=== Section Start ===
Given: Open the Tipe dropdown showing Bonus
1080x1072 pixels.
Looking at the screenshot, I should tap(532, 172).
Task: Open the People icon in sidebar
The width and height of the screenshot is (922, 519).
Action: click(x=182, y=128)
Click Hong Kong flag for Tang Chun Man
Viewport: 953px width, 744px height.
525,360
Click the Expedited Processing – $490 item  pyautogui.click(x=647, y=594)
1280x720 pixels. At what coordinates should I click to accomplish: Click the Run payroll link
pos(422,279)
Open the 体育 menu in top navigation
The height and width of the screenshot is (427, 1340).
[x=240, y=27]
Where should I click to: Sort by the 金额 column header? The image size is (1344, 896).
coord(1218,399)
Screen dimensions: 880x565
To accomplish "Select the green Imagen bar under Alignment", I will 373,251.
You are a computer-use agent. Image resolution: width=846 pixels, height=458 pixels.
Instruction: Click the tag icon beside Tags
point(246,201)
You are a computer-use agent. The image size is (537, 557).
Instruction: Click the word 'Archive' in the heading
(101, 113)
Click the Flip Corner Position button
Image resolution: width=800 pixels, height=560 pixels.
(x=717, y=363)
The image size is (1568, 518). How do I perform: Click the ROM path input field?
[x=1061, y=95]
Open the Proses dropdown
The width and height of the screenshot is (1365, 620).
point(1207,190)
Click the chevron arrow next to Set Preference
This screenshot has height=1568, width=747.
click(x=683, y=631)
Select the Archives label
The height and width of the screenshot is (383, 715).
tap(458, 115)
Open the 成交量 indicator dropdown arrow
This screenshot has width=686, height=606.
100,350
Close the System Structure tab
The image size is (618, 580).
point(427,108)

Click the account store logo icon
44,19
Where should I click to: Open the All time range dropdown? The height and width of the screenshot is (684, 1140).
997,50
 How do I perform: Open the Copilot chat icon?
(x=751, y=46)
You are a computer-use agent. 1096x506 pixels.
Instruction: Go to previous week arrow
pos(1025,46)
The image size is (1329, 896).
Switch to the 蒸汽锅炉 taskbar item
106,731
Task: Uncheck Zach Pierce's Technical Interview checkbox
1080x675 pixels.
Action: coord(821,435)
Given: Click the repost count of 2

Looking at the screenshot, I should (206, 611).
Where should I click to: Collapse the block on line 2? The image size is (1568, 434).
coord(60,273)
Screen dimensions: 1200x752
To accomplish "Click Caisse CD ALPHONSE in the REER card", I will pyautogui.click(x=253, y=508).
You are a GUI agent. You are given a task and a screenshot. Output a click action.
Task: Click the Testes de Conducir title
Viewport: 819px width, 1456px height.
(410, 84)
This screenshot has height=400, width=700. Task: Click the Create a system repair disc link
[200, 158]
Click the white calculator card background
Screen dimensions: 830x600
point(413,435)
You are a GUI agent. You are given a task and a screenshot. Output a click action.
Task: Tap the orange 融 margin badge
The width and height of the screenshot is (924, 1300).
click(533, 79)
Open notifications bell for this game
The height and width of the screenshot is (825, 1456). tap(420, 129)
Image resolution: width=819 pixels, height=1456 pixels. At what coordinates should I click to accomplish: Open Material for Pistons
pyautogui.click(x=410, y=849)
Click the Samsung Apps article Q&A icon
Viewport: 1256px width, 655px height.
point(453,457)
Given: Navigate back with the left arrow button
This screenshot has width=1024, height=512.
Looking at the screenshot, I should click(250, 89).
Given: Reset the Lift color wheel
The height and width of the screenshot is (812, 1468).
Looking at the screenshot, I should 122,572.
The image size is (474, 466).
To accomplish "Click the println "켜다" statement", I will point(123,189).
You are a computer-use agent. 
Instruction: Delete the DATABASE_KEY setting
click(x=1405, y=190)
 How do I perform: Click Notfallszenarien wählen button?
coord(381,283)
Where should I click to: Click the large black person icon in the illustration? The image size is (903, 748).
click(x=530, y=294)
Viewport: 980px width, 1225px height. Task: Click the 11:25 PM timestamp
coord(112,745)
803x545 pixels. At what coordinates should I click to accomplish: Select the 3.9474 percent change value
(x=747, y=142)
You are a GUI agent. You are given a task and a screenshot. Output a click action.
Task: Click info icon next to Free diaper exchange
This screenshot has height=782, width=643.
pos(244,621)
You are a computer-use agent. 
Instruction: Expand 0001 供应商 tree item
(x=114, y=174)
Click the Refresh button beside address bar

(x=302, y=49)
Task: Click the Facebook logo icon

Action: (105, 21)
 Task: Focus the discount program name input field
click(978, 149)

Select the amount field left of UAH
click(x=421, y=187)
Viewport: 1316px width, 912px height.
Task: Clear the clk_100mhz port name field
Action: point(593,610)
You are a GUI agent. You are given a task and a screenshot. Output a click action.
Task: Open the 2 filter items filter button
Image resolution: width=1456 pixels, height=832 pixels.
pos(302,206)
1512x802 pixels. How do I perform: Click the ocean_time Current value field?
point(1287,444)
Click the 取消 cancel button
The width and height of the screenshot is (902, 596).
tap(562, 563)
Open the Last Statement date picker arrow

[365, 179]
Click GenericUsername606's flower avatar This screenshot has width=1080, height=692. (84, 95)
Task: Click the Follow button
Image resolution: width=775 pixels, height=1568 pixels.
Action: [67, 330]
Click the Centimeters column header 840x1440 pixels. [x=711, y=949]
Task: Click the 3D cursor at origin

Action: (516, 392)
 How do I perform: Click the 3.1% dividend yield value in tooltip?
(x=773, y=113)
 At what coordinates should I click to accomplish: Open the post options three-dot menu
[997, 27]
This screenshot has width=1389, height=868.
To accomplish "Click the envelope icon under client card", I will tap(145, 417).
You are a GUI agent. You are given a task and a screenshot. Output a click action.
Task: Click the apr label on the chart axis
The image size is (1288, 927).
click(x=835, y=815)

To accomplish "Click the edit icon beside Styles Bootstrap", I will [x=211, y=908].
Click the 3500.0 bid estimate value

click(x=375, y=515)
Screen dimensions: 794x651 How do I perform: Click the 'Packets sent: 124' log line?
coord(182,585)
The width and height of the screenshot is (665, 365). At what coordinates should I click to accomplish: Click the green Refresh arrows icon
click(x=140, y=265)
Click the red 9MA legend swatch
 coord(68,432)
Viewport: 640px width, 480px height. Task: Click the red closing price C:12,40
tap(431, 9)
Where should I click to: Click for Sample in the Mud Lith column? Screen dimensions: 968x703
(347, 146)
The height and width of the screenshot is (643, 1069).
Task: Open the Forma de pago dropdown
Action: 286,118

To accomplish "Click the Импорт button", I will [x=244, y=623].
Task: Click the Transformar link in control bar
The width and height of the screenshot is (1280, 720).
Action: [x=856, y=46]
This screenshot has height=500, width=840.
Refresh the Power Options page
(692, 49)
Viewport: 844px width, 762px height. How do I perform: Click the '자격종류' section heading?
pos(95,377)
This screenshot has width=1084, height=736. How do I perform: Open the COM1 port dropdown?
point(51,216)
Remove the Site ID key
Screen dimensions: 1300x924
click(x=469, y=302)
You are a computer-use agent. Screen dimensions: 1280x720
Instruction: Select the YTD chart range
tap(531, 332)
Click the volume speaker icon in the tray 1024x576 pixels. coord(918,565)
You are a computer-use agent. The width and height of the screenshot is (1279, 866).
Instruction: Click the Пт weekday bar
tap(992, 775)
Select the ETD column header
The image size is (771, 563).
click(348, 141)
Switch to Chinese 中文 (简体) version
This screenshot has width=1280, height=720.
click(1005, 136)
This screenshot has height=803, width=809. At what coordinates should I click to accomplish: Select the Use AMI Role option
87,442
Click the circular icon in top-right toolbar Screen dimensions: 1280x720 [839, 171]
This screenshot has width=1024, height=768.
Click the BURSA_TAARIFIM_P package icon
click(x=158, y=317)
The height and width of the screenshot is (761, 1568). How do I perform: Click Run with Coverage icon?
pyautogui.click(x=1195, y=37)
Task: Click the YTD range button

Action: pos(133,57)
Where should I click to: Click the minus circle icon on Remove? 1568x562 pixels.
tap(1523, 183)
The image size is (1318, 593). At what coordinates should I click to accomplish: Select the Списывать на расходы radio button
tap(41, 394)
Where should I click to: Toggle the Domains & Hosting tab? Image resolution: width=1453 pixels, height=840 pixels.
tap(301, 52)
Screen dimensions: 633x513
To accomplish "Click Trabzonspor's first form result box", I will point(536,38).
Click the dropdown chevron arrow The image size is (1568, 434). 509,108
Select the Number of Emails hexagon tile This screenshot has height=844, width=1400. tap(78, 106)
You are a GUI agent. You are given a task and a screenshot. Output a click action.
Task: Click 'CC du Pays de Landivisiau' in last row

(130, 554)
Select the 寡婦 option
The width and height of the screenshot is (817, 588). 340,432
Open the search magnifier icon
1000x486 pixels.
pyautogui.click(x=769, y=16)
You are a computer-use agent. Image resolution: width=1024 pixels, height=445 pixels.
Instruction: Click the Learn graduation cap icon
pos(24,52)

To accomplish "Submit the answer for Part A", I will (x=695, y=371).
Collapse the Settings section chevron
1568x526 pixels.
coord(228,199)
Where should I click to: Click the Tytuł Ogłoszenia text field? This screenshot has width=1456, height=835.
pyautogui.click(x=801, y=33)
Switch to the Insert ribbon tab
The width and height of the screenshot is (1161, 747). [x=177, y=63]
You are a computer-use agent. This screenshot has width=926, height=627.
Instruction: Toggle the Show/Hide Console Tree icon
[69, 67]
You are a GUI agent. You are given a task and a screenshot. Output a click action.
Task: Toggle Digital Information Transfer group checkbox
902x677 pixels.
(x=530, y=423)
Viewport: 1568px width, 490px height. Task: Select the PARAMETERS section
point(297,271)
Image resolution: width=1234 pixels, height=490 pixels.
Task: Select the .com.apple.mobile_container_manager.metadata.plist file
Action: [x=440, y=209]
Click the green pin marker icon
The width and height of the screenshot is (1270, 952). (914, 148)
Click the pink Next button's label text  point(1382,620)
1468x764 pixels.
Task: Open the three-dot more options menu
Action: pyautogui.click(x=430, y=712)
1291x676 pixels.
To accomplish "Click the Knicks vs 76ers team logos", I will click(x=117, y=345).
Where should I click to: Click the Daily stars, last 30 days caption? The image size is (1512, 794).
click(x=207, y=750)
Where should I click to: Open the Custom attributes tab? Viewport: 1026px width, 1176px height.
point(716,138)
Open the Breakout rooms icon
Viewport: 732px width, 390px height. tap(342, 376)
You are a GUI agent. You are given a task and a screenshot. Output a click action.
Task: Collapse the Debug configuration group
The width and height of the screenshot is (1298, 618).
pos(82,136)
=== Section End ===
* [TASK TO CARRY OUT] Report every line of the records that contains the word "group".

* [RESULT]
Task: Toggle Digital Information Transfer group checkbox
Task: Collapse the Debug configuration group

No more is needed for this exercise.